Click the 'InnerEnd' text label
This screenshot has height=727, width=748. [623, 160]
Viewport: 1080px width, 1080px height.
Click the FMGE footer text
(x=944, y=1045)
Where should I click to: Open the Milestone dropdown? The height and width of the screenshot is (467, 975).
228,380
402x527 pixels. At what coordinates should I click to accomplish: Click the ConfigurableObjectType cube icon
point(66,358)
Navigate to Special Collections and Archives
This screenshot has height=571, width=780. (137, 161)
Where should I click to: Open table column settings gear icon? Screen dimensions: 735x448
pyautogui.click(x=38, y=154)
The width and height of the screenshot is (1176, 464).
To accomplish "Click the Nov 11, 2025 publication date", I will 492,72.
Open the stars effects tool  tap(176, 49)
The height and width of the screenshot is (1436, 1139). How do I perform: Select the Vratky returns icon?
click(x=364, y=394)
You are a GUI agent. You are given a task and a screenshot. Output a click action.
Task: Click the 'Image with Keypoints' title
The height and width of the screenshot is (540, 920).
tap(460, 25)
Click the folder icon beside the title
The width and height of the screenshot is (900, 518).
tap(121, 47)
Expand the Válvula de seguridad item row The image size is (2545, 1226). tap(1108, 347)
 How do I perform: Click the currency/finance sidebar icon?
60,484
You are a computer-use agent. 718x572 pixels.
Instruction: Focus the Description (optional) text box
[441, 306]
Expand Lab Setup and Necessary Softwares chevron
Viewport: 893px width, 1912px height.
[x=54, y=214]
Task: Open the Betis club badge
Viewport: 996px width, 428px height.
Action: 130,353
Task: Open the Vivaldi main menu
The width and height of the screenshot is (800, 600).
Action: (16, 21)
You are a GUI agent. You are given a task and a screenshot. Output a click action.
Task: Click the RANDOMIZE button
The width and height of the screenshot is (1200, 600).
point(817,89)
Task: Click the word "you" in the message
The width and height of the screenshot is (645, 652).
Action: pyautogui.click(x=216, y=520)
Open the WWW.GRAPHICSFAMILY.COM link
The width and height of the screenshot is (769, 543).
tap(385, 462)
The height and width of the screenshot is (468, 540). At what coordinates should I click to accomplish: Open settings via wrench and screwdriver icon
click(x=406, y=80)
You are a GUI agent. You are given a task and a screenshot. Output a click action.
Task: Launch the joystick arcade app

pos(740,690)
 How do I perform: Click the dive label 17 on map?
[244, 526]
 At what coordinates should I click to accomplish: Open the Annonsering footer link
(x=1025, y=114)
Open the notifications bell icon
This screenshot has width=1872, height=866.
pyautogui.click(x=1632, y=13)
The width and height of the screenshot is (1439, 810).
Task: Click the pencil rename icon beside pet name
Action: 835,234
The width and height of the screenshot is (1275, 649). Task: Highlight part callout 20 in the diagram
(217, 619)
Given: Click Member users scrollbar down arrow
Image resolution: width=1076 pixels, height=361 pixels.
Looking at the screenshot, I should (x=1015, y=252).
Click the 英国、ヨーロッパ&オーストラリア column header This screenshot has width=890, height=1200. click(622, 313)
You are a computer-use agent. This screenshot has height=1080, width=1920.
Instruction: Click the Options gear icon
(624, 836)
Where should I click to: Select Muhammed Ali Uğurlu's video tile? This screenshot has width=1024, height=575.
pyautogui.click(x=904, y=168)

::::

DIRECTIONS FOR THIS TASK: Please rewrite all of the entries above with "GUI agent" swapped for "GUI assistant" at every occurrence, and leave everything else unchanged.

TASK OUTPUT:
Click the 'InnerEnd' text label
This screenshot has height=727, width=748. [623, 160]
Viewport: 1080px width, 1080px height.
Click the FMGE footer text
(x=944, y=1045)
Where should I click to: Open the Milestone dropdown? The height and width of the screenshot is (467, 975).
228,380
402x527 pixels. At what coordinates should I click to accomplish: Click the ConfigurableObjectType cube icon
point(66,358)
Navigate to Special Collections and Archives
This screenshot has height=571, width=780. (137, 161)
Where should I click to: Open table column settings gear icon? Screen dimensions: 735x448
pyautogui.click(x=38, y=154)
The width and height of the screenshot is (1176, 464).
To accomplish "Click the Nov 11, 2025 publication date", I will 492,72.
Open the stars effects tool  tap(176, 49)
The height and width of the screenshot is (1436, 1139). How do I perform: Select the Vratky returns icon?
click(x=364, y=394)
You are a GUI assistant. You are given a task and a screenshot. Output a click action.
Task: Click the 'Image with Keypoints' title
The height and width of the screenshot is (540, 920).
tap(460, 25)
Click the folder icon beside the title
The width and height of the screenshot is (900, 518).
tap(121, 47)
Expand the Válvula de seguridad item row The image size is (2545, 1226). tap(1108, 347)
 How do I perform: Click the currency/finance sidebar icon?
60,484
You are a computer-use agent. 718x572 pixels.
Instruction: Focus the Description (optional) text box
[441, 306]
Expand Lab Setup and Necessary Softwares chevron
Viewport: 893px width, 1912px height.
[x=54, y=214]
Task: Open the Betis club badge
Viewport: 996px width, 428px height.
Action: 130,353
Task: Open the Vivaldi main menu
The width and height of the screenshot is (800, 600).
Action: (16, 21)
You are a GUI assistant. You are given a task and a screenshot. Output a click action.
Task: Click the RANDOMIZE button
The width and height of the screenshot is (1200, 600).
point(817,89)
Task: Click the word "you" in the message
The width and height of the screenshot is (645, 652).
Action: pyautogui.click(x=216, y=520)
Open the WWW.GRAPHICSFAMILY.COM link
The width and height of the screenshot is (769, 543).
tap(385, 462)
The height and width of the screenshot is (468, 540). At what coordinates should I click to accomplish: Open settings via wrench and screwdriver icon
click(x=406, y=80)
You are a GUI assistant. You are given a task and a screenshot. Output a click action.
Task: Launch the joystick arcade app

pos(740,690)
 How do I perform: Click the dive label 17 on map?
[244, 526]
 At what coordinates should I click to accomplish: Open the Annonsering footer link
(x=1025, y=114)
Open the notifications bell icon
This screenshot has width=1872, height=866.
pyautogui.click(x=1632, y=13)
The width and height of the screenshot is (1439, 810).
Task: Click the pencil rename icon beside pet name
Action: 835,234
The width and height of the screenshot is (1275, 649). Task: Highlight part callout 20 in the diagram
(217, 619)
Given: Click Member users scrollbar down arrow
Image resolution: width=1076 pixels, height=361 pixels.
Looking at the screenshot, I should (x=1015, y=252).
Click the 英国、ヨーロッパ&オーストラリア column header This screenshot has width=890, height=1200. click(622, 313)
You are a computer-use agent. This screenshot has height=1080, width=1920.
Instruction: Click the Options gear icon
(624, 836)
Where should I click to: Select Muhammed Ali Uğurlu's video tile? This screenshot has width=1024, height=575.
pyautogui.click(x=904, y=168)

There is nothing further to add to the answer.